Solução para Oriente Médio não virá com ataques, diz Papa

Expressando sua angústia pelo derramamento de sangue na Terra Santa, o papa João Paulo II lançou neste domingo uma de suas mais enérgicas e emocionadas denúncias sobre a violência no Oriente Médiio, lamentando que os palestinos sejam submetidos a um "castigo coletivo" e que os israelenses vivam atemorizados por ataques contra suas vidas. "Quando aprenderemos que a coexistência entre os povos israelense e palestino não pode ser alcançada pelas armas? Nem os ataques, nem os muros de separação, nem as represálias jamais levarão a uma justa solução do conflito existente", disse João Paulo em um sermão aos peregrinos no pátio de sua residência de verão em Castegandolfo, uma localidade situada nas colinas perto de Roma. "O papa sofre junto com aqueles que, em luto, se lamentam pelas mortes e destruição", destacou o pontífice, acrescentando que ele está "próximo, sobretudo, desses muitos inocentes que pagam o preço dessa violência". O Santo Padre, sentado em uma cadeira, parecia frágil, enquanto um incomum vento frio de verão agitava seus cabelos e empurrava parte de sua túnica sobre seu rosto.
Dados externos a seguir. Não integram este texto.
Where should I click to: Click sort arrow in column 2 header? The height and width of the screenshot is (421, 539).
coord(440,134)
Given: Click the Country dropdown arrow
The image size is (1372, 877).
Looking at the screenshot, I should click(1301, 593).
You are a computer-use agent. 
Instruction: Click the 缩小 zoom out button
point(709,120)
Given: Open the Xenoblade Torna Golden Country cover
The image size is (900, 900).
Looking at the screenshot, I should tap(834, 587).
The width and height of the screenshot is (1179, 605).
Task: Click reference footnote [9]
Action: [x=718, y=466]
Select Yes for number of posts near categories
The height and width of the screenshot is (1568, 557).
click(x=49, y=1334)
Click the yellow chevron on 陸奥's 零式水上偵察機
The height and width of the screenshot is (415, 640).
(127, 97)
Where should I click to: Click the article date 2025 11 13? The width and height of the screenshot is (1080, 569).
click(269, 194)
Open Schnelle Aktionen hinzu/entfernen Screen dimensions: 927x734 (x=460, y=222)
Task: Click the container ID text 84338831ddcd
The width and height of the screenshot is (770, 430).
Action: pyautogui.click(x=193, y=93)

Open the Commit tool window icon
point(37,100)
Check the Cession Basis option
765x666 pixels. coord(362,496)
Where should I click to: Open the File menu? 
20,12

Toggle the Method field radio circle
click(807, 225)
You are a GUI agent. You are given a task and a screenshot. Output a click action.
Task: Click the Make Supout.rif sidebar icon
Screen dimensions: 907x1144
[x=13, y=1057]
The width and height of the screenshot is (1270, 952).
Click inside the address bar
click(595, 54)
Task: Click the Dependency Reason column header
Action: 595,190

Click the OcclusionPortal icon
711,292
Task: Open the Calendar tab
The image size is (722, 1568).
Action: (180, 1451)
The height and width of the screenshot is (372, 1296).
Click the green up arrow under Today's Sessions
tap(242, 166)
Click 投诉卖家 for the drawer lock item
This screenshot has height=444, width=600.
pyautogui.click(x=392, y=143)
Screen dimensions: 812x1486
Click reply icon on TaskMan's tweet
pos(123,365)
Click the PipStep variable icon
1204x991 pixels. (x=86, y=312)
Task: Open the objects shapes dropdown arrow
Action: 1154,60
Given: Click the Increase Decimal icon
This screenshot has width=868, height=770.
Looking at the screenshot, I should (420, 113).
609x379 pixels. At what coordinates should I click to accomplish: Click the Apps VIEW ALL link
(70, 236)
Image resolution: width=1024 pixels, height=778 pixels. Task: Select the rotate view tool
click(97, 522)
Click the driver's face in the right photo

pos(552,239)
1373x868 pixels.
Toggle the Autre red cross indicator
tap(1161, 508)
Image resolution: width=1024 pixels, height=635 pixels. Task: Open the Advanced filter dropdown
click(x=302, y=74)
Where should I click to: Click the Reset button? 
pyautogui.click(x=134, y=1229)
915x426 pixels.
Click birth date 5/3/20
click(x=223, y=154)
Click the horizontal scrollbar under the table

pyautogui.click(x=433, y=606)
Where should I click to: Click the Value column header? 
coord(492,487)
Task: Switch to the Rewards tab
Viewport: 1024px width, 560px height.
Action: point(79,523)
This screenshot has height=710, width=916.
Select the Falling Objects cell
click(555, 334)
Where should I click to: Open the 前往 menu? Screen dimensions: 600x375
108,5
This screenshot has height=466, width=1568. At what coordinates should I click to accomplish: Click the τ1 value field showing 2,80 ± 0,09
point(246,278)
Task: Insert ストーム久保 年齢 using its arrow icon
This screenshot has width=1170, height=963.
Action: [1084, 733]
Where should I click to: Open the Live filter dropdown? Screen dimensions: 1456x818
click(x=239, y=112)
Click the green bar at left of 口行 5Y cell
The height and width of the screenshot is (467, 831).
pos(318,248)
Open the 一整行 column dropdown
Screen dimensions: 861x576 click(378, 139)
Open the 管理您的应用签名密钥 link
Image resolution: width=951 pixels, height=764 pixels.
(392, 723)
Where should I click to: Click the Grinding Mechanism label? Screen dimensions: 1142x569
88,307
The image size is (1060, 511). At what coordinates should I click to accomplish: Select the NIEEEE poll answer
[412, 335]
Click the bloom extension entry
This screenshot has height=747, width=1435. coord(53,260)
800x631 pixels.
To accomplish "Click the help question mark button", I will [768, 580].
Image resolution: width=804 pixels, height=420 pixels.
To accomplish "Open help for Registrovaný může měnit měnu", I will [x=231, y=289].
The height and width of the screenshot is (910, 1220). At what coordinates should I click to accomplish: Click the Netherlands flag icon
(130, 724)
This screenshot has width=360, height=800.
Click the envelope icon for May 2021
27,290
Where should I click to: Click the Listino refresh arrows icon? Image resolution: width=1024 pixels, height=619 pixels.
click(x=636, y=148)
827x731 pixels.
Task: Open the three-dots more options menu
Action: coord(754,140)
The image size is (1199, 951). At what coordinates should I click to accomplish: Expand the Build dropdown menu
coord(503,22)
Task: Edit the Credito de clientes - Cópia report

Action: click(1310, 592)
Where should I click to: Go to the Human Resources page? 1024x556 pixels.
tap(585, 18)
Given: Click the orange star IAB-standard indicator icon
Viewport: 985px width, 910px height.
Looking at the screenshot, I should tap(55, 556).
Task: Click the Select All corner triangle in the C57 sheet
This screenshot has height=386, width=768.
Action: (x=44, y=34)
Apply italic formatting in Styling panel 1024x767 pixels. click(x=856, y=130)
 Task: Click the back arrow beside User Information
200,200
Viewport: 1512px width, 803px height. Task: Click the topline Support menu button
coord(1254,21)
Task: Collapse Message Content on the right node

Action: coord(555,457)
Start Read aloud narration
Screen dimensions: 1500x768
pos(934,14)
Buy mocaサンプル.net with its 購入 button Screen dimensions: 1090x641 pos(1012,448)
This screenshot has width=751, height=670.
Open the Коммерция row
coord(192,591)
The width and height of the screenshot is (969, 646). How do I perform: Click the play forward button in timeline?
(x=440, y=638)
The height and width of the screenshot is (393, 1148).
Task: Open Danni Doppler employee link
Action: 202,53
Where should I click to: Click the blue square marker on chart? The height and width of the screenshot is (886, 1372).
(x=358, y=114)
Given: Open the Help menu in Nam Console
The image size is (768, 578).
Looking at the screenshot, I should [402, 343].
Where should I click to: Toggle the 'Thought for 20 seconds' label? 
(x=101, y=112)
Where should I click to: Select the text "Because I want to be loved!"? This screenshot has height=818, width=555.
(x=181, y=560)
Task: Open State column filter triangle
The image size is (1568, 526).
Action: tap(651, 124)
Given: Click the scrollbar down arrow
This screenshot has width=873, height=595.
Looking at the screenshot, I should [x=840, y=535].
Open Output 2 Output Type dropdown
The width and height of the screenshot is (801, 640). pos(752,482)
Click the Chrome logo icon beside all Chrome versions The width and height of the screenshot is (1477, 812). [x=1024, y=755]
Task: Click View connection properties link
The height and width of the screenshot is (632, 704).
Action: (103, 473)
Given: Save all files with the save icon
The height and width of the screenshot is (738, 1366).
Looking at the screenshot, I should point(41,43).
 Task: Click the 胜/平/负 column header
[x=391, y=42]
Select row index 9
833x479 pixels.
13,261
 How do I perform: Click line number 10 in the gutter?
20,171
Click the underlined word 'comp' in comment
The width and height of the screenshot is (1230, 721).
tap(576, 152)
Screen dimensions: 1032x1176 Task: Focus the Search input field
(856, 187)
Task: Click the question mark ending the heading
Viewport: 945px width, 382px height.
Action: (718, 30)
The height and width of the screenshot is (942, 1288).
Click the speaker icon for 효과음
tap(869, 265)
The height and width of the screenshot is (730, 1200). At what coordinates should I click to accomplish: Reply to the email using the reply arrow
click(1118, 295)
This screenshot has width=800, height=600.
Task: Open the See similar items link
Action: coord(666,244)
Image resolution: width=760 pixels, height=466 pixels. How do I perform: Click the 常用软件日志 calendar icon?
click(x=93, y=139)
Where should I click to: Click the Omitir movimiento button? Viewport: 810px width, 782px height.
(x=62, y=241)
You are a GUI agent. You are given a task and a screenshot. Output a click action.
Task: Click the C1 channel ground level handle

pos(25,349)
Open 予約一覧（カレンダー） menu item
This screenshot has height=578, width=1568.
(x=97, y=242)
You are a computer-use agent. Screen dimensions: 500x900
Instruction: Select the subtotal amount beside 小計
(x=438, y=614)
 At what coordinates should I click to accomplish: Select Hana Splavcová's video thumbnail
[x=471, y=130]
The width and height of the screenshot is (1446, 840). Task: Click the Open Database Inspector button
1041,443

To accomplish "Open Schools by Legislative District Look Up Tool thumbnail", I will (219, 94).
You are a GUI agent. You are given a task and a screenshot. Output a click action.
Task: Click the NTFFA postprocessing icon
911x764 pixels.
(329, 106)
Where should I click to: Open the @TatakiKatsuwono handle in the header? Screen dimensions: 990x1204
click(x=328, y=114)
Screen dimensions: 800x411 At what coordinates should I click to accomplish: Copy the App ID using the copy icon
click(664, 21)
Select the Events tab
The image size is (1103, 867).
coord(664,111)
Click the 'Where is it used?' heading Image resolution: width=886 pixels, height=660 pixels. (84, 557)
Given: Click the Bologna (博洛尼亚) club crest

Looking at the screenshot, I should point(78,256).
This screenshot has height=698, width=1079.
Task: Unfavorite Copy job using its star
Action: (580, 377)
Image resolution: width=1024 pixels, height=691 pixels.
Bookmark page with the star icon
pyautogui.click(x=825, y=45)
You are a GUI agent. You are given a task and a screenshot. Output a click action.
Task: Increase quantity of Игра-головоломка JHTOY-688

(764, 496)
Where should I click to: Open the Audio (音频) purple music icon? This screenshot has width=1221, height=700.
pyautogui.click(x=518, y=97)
Mas pareceu elevar a voz para fazer uma de suas mais categóricas denúncias sobre a violência, o temor e as penúrias que passaram a fazer parte das vida diária dos israelenses e palestinos. "Desejo repetir a todos, e ao grupo étnico a que pertençam, que não existe justificativa para quem mata civis indefesos de uma maneira indiscriminada", disse o papa. João Paulo II rendeu tributo ao sofrimento de ambos os povos nas últimas décadas: aos palestinos "expulsos de suas próprias terras, ou obrigados, em décadas recentes, a viver em um estado de sítio permanente, praticamente como o objeto de um castigo coletivo", e aos israelenses, que vivem sob o diário terror de ser objeto de atacantes anônimos".